Diseminados por museos de todo el mundo, hay unos retratos pintados sobre tablas delgadas de madera, rostros que nos miran desde y más allá del tiempo.

Aparecen como islas perdidas, a veces, en las salas de antigüedades egipcias, coptas o clásicas. Ciertamente, como les pasa a todas las obras situadas en la frontera, son difíciles de clasificar.

 

Retrato del Fayún.

Fueron realizadas en Egipto, halladas en Fayún, localidad que les da nombre, situada a sesenta kilómetros de El Cairo, y pertenecen a la época helenística, es decir, entre el siglo I y III d. C. Hoy las vemos descontextualizadas como cuadros, pero formaban parte de las momias en un momento en el que el ritual funerario egipcio imbricaba con la pintura mimética griega. Tienen cualidades muy diversas, unas son casi caricaturescas y anuncian el románico más popular, otras son finísimas, con una técnica depurada, como encontraremos mil quinientos años después en el Greco y más tarde en Rembrandt.

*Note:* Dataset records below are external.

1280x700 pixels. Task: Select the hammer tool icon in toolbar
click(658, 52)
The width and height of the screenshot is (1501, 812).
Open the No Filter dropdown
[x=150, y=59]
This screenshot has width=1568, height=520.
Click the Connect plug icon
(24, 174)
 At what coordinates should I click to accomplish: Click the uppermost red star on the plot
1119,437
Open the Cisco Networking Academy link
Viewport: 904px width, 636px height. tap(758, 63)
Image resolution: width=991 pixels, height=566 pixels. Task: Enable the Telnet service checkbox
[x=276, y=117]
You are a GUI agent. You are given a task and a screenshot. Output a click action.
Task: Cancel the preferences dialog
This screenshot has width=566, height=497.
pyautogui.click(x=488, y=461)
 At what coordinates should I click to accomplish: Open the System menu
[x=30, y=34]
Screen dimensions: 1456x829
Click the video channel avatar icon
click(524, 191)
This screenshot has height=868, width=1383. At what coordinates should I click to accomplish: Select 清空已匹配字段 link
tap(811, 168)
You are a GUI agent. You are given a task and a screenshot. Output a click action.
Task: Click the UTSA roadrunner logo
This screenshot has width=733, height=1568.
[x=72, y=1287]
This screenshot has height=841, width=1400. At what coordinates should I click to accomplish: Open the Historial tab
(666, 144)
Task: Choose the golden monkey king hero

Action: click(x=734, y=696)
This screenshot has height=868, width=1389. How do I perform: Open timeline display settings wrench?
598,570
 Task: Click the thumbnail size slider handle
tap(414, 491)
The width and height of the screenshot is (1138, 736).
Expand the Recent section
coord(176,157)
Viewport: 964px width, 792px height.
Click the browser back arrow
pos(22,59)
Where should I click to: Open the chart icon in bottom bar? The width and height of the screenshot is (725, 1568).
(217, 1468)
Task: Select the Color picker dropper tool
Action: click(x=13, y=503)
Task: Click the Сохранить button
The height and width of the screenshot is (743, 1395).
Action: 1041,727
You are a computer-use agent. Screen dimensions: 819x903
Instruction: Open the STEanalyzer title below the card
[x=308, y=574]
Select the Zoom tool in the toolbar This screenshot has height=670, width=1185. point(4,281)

Se representan niños, mujeres, hombres y ancianos, en esta serie de imágenes que son los primeros «fotomatones» de la historia.

Se representan niños, mujeres, hombres y ancianos, en esta serie de imágenes que son los primeros «fotomatones» de la historia. Sorprenden los rostros serios y los ojos abiertos, y si viéramos un grupo numeroso en una sola sala quedaríamos intimidados, como cuando un auditorio nos mira antes de una conferencia.

Tienen un trasfondo enigmático, misterioso, hermético, difícil de descifrar. Por eso nos maravillan, porque son el primer eslabón en la cadena del retrato, uno de los grandes géneros de la historia de la pintura. Después vendrán los retratos al fresco tan conocidos de Pompeya, los mosaicos bizantinos y romanos, el Dios todopoderoso medieval con los ojos que todo lo ven y juzgan, los caballeros descritos por Van Eyck y la ternura con la que Antonello da Messina pintó a la Virgen, los bufones que retrata Velázquez, los hombres y mujeres enlutados de Rembrandt, la niña de piel de mantequilla de Vermeer, las condesas de ojos pardos de Goya, los niños inocentes de Chardin, la mujeres de Tolouse y Monet y Degas, los autorretratos de Picasso y los retratos de carne de Freud…

Ya lo dijo Píndaro, hace dos mil años: «¿Quiénes somos nosotros? Sólo la sombra de un sueño». La sombra del yo; sí, la última oleada de la civilización del Nilo, las miradas mudas de Fayún. El espejo de donde venimos.